Going from piecewise to genuine geodesic without decreasing number of intersections?

Question

Let $(M^2,g)$ be a complete, two-dimensional Riemannian manifold be given; also given is $\gamma: [0,\infty) \to M$, an injective geodesic in $M$.

Suppose there are two geodesic segments $\gamma_i : [a_i,b_i] \to M$, $i = 1,2$ with endpoints on $\gamma$ and \begin{equation} \gamma_1(b_1) = \gamma_2(a_2). \end{equation} Moreover, the points $\gamma_1(a_1),\gamma_1(b_1) = \gamma_2(a_2), \gamma_2(b_2)$ appear in chronological order along $\gamma$.

You may also assume that $\gamma_1,\gamma_2$ 'lie on either side of $\gamma$', by which I mean that \begin{equation} \langle \gamma_1'(b_1), n \rangle \text{ and } \langle \gamma_2'(a_2) , n \rangle \end{equation} have the same sign, writing $n \in T_{\gamma_1(b_1)}M$ for the unit normal to $\gamma$.

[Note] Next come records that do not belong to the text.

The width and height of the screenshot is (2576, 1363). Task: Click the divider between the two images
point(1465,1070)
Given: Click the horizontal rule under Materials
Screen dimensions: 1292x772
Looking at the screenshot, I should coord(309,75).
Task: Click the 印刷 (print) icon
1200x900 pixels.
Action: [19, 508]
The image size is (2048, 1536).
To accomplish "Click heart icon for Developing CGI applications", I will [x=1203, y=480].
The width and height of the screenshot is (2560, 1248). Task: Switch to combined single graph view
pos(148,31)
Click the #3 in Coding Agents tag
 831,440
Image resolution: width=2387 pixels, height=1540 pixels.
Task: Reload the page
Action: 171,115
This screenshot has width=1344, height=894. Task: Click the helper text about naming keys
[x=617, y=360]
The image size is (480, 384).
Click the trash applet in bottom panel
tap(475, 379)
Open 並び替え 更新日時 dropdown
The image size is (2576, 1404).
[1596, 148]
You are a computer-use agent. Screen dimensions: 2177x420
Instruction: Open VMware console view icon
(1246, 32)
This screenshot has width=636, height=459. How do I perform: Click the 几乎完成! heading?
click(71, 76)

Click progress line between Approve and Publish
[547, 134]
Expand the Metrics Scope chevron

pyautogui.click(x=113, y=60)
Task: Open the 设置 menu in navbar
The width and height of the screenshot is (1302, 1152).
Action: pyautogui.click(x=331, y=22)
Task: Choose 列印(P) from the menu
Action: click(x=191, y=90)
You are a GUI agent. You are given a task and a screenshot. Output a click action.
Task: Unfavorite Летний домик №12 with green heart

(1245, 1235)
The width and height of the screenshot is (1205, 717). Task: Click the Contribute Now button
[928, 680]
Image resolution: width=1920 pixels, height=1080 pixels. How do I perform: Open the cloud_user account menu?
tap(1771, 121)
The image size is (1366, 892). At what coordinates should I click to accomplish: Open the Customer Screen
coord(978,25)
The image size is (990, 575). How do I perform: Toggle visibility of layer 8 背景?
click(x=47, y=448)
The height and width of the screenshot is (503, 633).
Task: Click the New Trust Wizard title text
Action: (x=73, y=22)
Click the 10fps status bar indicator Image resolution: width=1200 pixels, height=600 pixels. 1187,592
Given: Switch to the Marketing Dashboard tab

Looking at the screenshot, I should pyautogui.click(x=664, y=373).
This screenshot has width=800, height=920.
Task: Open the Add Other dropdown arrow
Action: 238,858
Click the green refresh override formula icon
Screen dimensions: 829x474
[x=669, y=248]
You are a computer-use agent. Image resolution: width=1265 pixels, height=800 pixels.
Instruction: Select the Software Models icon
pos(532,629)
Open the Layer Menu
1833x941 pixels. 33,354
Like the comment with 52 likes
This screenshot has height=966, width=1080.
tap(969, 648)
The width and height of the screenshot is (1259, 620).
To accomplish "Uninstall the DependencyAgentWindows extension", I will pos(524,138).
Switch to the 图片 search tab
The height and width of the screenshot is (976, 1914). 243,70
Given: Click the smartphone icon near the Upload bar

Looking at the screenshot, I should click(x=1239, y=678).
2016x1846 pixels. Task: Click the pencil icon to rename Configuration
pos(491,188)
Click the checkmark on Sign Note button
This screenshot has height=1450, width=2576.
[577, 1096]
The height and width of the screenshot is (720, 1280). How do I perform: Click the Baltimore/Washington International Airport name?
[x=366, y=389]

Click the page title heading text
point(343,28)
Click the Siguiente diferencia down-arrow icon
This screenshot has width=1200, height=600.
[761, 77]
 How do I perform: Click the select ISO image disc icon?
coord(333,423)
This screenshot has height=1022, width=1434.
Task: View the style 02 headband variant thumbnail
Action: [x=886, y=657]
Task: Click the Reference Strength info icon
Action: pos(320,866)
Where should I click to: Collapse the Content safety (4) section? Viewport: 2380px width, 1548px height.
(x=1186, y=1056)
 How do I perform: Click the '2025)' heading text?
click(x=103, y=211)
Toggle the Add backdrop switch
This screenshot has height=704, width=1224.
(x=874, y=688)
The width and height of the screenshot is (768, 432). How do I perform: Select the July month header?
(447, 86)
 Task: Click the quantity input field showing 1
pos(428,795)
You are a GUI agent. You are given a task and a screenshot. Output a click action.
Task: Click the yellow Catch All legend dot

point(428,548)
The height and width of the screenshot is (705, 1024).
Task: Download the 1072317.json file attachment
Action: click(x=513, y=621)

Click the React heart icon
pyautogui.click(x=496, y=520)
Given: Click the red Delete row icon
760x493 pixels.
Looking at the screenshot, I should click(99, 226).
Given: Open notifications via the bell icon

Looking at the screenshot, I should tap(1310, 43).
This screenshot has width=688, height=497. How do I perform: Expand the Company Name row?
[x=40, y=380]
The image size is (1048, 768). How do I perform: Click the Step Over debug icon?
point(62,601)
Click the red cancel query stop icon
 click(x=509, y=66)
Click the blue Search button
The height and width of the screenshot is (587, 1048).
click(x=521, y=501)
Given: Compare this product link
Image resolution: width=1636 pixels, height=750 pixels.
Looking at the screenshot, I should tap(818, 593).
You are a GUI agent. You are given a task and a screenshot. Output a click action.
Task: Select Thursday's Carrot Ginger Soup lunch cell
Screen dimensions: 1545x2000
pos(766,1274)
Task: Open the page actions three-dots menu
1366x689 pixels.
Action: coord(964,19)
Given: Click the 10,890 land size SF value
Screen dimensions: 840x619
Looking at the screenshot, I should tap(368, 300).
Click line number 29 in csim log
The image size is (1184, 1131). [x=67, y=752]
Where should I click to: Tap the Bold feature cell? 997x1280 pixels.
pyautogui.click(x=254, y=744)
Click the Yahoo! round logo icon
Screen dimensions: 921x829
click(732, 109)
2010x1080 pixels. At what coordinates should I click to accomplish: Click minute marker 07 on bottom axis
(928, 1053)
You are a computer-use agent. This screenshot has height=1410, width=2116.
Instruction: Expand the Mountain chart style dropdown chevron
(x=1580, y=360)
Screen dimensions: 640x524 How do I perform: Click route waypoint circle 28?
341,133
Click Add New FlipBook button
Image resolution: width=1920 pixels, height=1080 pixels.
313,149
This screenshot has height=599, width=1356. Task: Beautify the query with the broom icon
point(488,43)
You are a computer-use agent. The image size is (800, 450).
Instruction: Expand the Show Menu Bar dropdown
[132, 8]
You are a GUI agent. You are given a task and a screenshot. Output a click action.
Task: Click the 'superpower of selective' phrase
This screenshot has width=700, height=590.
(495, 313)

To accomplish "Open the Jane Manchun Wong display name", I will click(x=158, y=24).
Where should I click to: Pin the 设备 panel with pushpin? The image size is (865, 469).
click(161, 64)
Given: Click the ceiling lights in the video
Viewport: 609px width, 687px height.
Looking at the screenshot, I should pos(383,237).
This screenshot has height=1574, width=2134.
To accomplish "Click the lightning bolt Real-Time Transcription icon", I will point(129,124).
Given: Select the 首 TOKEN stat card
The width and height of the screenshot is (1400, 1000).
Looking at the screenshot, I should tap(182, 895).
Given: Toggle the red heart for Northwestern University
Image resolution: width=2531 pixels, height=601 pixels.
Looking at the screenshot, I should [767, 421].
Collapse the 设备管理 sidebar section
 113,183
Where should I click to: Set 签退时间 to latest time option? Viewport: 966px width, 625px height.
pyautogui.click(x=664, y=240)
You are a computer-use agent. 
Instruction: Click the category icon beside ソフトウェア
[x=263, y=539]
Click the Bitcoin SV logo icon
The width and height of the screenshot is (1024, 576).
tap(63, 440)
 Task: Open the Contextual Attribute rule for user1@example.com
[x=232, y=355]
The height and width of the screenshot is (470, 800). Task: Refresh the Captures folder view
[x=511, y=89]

The concatenated, piecewise defined geodesic $\gamma_2 \! \cdot \! \gamma_1$ intersects $\gamma$ three times. Is there a genuine geodesic $\Gamma \neq \gamma$ in $M$ that intersects $\gamma$ three or more times?

Edit. I've specialized the original question (which was phrased in terms of $N$ geodesic segments), to the special case where $N = 2$.

Answer 1

Here's a counterexample.

Take a cone of unrolled angle strictly between $\frac\pi2$ and $\pi$. Smooth the vertex and take $\gamma$ to be a radial ray far from the vertex. Then you can make a piecewise geodesic which loops around and intersects $\gamma$ as many times as you like, but no genuine geodesic intersects it more than twice.